◆ What is required: Please reproduce the entries below verbatim, from the very first line through the line containing "center [1338, 761].", with that line included.

::::

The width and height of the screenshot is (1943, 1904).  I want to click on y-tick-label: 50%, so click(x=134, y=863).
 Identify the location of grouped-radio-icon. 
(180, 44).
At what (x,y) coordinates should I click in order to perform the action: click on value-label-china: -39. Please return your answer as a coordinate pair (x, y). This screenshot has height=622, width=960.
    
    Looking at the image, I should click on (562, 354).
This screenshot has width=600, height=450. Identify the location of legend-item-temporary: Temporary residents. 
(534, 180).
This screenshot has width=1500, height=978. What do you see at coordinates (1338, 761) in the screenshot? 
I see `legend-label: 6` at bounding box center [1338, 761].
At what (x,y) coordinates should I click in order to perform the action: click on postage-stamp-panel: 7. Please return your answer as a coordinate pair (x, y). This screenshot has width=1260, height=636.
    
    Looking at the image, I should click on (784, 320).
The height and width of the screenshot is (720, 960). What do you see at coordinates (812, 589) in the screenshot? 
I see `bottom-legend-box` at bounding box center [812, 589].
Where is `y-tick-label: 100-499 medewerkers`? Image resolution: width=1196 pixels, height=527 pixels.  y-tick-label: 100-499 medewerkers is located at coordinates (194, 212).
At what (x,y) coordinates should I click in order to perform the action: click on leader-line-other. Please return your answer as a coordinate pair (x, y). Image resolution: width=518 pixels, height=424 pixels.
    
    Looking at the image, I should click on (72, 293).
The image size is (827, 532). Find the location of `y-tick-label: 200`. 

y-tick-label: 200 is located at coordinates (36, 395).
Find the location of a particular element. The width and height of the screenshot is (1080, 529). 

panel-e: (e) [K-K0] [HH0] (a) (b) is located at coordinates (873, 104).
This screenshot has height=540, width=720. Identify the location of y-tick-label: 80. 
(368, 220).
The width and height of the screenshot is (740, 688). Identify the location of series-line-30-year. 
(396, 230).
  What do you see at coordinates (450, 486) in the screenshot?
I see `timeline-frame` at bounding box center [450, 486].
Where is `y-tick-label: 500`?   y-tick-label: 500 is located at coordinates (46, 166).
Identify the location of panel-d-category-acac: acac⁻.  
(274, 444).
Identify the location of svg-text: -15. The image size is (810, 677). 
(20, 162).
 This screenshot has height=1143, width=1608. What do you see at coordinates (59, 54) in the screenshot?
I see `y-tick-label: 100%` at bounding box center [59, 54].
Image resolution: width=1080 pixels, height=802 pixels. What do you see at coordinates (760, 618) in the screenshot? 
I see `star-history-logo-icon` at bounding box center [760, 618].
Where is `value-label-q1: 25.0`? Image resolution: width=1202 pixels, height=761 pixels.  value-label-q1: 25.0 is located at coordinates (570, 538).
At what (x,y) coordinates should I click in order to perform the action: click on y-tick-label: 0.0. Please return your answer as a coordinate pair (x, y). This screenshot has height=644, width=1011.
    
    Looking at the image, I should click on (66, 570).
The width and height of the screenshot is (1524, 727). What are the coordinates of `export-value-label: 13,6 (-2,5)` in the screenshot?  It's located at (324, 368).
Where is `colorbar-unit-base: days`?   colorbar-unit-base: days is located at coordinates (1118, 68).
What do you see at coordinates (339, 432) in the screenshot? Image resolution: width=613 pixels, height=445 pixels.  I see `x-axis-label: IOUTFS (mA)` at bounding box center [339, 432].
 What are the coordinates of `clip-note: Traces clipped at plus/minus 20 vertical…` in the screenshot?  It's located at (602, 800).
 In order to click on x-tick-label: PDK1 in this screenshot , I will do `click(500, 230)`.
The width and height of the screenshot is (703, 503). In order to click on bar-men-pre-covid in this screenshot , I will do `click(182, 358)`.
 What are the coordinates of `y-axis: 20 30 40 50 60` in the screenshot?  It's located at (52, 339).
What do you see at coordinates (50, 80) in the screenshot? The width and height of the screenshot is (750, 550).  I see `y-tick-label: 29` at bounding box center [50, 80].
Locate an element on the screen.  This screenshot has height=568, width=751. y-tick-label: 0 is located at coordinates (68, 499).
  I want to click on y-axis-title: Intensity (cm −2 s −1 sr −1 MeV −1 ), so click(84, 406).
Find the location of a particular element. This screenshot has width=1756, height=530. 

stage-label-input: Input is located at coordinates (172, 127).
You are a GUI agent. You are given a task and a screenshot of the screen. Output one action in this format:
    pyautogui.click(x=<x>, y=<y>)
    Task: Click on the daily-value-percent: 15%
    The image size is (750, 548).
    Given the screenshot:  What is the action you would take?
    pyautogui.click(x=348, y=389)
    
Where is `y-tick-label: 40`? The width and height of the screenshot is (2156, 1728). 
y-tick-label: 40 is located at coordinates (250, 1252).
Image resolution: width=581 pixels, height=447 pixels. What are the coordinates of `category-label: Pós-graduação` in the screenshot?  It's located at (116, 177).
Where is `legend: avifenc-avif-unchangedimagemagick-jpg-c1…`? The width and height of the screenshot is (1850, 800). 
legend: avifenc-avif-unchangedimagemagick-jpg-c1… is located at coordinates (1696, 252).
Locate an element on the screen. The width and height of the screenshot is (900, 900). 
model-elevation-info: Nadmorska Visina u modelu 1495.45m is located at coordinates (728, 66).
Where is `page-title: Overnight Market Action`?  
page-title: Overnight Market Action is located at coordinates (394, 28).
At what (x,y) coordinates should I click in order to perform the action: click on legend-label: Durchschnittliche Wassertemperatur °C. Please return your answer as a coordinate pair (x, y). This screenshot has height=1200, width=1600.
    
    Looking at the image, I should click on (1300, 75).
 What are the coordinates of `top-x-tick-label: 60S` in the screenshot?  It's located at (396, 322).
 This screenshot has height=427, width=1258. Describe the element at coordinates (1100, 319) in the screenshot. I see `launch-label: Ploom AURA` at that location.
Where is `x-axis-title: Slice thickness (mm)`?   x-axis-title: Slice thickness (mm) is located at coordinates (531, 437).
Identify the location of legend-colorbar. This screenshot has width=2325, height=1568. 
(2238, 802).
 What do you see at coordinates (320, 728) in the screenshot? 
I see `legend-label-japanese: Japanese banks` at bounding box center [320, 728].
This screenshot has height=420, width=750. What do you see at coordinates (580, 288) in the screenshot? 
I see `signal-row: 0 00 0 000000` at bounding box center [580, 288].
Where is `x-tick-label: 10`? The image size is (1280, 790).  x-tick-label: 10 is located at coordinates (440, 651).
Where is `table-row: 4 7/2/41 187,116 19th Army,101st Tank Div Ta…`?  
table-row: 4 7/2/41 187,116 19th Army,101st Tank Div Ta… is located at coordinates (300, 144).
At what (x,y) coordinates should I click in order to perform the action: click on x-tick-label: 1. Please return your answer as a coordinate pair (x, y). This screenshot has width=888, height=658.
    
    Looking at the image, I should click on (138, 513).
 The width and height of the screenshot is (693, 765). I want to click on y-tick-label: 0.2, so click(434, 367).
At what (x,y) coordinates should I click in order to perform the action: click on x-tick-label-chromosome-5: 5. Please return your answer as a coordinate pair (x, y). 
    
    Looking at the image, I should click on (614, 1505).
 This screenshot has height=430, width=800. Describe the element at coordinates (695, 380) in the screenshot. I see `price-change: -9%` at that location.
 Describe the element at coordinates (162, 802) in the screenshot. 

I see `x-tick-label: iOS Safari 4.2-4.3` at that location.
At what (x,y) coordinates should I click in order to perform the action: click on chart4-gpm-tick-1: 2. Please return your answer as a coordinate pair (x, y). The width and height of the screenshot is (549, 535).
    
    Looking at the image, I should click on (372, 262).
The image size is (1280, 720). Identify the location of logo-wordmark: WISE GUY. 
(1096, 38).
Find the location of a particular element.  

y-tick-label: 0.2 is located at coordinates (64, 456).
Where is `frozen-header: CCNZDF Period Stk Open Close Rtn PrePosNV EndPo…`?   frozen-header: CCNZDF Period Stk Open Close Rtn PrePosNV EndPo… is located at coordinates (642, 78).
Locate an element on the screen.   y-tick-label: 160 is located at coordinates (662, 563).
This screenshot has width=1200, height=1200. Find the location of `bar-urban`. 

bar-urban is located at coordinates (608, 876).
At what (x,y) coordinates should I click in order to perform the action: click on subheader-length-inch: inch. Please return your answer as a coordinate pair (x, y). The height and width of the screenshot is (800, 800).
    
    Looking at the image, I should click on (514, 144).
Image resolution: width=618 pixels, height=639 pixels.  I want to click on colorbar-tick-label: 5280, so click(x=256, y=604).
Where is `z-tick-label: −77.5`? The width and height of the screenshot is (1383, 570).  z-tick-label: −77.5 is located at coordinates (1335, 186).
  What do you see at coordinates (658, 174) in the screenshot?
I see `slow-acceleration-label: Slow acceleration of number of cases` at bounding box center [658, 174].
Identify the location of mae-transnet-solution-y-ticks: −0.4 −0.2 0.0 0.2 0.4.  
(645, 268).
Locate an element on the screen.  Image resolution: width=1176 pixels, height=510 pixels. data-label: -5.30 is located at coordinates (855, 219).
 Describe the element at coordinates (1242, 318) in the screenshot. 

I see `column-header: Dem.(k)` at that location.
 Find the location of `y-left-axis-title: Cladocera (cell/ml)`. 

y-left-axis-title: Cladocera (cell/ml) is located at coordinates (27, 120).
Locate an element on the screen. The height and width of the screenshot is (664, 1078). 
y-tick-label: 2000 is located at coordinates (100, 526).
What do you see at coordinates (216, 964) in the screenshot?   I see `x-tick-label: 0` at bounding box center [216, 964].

::::

◆ Answer space:
The width and height of the screenshot is (1943, 1904).  I want to click on y-tick-label: 50%, so click(x=134, y=863).
 Identify the location of grouped-radio-icon. 
(180, 44).
At what (x,y) coordinates should I click in order to perform the action: click on value-label-china: -39. Please return your answer as a coordinate pair (x, y). This screenshot has height=622, width=960.
    
    Looking at the image, I should click on (562, 354).
This screenshot has width=600, height=450. Identify the location of legend-item-temporary: Temporary residents. 
(534, 180).
This screenshot has width=1500, height=978. What do you see at coordinates (1338, 761) in the screenshot? 
I see `legend-label: 6` at bounding box center [1338, 761].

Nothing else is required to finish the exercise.